Passage to read —
-*-*-

The values of $$x$$ for which the linear approximation is accurate to within $$0.1$$ are approximately between $$-0.129$$ and $$0.129$$.

Explain
This is a question about linear approximation and how accurate it is near a specific point . Linear approximation helps us guess the value of a complicated function using a simple straight line, especially when we're very close to the point where we made the line. The solving step is:

First, let's verify the given linear approximation.
The linear approximation of a function, let's call it $$f(x)$$, at a point $$x = a$$ is like finding the tangent line to the curve at that point. The formula for this line, $$L(x)$$, is $$L(x) = f(a) + f'(a)(x - a)$$.
Our function is $$f(x) = (1 + x)^{-3}$$ and the point is $$a = 0$$.

1. **Find $$f(a)$$: **
Let's find the value of our function at $$x = 0$$:
$$f(0) = (1 + 0)^{-3} = 1^{-3} = 1$$.

2. **Find $$f'(x)$$ and $$f'(a)$$: **
Next, we need to find the "slope" of the function. This is called the derivative, $$f'(x)$$.
Using the power rule, the derivative of $$(1 + x)^{-3}$$ is $$-3(1 + x)^{-4}$$.
Now, let's find the slope at $$x = 0$$:
$$f'(0) = -3(1 + 0)^{-4} = -3(1)^{-4} = -3$$.

3. **Write the linear approximation:**
Now we put it all together into the formula for $$L(x)$$:
$$L(x) = f(0) + f'(0)(x - 0)$$
$$L(x) = 1 + (-3)(x)$$
$$L(x) = 1 - 3x$$
This matches the approximation given in the problem, so we've verified it! Hooray!

Now, let's figure out for which values of $$x$$ this approximation is good to within $$0.1$$. This means the difference between the real function value and our approximated line should be less than $$0.1$$.
We want to find $$x$$ where $$|f(x) - L(x)| < 0.1$$.
So we need $$|(1 + x)^{-3} - (1 - 3x)| < 0.1$$.

-*-*-

Collected data —
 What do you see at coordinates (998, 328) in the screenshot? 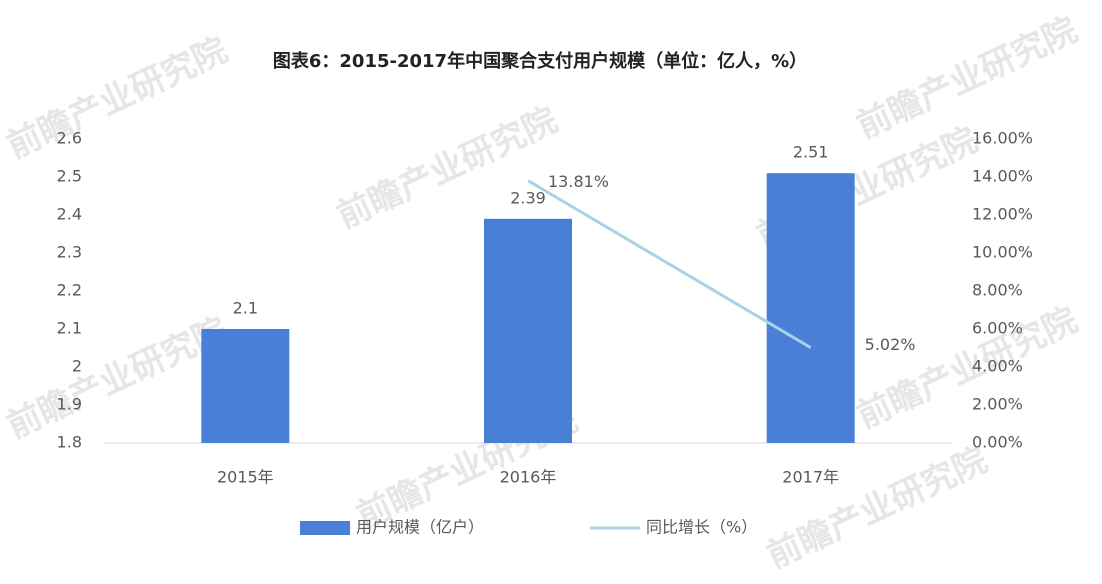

-*-*-

Apply what you read —
1. In the linear approximation passage, what is the derivative of $$(1 + x)^{-3}$$?
2. Quote the linear approximation passage word for word, everything from "First, let's verify" down to "the derivative, $$f'(x)$$.".

Per-task outputs —
1. $$-3(1 + x)^{-4}$$

2.
First, let's verify the given linear approximation.
The linear approximation of a function, let's call it $$f(x)$$, at a point $$x = a$$ is like finding the tangent line to the curve at that point. The formula for this line, $$L(x)$$, is $$L(x) = f(a) + f'(a)(x - a)$$.
Our function is $$f(x) = (1 + x)^{-3}$$ and the point is $$a = 0$$.

1. **Find $$f(a)$$: **
Let's find the value of our function at $$x = 0$$:
$$f(0) = (1 + 0)^{-3} = 1^{-3} = 1$$.

2. **Find $$f'(x)$$ and $$f'(a)$$: **
Next, we need to find the "slope" of the function. This is called the derivative, $$f'(x)$$.